__RECORDS SHOWN__:
=-=-=

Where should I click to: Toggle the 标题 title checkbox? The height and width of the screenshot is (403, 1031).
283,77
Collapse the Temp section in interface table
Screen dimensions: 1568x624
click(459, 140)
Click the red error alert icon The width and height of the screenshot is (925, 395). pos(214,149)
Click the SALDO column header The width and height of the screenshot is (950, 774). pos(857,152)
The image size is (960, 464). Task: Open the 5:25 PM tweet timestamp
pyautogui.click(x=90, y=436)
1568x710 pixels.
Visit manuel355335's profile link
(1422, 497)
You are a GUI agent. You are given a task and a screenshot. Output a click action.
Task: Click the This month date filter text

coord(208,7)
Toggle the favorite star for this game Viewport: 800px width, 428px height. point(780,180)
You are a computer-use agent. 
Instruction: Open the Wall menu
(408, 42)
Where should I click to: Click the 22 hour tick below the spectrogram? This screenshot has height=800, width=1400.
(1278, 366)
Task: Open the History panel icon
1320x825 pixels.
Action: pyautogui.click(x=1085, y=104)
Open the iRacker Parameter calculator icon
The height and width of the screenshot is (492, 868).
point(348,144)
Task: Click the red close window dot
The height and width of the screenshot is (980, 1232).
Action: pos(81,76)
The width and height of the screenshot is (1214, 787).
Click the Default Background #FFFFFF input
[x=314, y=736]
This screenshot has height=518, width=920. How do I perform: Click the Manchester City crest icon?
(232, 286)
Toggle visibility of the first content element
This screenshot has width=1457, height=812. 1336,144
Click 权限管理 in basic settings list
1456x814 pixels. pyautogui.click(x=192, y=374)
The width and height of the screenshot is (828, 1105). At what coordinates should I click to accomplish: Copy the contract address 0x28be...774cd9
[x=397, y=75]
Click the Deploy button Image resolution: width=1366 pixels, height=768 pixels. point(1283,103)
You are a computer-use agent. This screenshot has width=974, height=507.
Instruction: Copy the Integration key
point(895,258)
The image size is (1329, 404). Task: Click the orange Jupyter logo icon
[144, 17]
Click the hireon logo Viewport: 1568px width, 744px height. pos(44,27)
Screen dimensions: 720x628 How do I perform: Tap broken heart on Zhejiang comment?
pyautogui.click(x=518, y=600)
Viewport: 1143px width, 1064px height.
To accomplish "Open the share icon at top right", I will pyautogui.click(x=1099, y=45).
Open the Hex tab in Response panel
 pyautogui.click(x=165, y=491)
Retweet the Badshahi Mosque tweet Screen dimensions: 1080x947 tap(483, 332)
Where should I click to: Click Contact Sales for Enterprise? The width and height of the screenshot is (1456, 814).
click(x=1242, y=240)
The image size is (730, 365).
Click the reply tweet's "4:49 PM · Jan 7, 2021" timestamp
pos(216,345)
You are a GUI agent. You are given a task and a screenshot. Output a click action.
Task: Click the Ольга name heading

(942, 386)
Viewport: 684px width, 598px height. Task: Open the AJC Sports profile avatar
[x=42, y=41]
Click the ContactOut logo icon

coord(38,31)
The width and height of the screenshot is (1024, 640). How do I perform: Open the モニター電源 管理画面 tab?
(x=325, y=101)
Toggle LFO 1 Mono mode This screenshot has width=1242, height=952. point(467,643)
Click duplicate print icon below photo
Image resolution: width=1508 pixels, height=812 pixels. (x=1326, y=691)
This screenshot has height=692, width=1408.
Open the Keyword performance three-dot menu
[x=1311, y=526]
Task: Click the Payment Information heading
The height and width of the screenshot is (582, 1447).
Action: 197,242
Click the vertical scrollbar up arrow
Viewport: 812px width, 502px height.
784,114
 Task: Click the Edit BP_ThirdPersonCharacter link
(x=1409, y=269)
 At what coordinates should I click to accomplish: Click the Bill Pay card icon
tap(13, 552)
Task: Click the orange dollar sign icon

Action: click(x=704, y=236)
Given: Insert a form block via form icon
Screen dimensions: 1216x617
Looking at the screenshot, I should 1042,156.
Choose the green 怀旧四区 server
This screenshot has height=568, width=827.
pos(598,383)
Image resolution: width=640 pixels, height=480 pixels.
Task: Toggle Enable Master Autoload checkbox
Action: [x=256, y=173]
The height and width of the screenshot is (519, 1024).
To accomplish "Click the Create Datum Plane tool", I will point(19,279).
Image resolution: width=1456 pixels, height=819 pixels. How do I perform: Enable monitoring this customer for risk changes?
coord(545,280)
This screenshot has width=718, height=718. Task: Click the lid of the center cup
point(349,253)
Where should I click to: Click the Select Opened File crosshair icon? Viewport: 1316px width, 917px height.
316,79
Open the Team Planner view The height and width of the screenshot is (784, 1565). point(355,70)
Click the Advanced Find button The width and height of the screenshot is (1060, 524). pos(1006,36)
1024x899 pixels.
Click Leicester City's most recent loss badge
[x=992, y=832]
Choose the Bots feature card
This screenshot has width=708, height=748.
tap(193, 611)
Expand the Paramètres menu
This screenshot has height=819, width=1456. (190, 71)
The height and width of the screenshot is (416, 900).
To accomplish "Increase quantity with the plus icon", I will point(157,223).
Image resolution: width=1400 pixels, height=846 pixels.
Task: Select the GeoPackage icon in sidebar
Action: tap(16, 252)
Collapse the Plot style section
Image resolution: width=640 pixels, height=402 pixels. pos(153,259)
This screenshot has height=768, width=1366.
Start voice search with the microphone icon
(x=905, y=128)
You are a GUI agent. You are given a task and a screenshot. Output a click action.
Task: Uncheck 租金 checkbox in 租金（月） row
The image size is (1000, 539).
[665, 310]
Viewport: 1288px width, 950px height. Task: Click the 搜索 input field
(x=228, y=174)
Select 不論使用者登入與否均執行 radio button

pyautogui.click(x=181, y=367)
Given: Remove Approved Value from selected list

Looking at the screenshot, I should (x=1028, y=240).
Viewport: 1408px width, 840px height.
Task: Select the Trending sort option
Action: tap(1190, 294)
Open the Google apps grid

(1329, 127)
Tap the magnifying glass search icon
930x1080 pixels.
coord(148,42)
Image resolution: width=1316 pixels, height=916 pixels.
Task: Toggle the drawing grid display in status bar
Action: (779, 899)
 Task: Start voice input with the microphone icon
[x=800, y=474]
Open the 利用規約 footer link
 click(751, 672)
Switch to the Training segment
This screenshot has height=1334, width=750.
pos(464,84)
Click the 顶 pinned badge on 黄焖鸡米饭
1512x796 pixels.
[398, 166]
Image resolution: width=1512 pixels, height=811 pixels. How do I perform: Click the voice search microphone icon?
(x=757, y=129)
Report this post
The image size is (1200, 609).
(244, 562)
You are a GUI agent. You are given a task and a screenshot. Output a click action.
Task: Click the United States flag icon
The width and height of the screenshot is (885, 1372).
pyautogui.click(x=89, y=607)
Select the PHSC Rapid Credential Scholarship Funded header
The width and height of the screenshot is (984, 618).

=-=-=

__TASK GOAL__: Please find each line in the items above that contains the word "link" and copy those lines out.

__RESULT FOR THIS EXERCISE__:
Visit manuel355335's profile link
 Task: Click the Edit BP_ThirdPersonCharacter link
Open the 利用規約 footer link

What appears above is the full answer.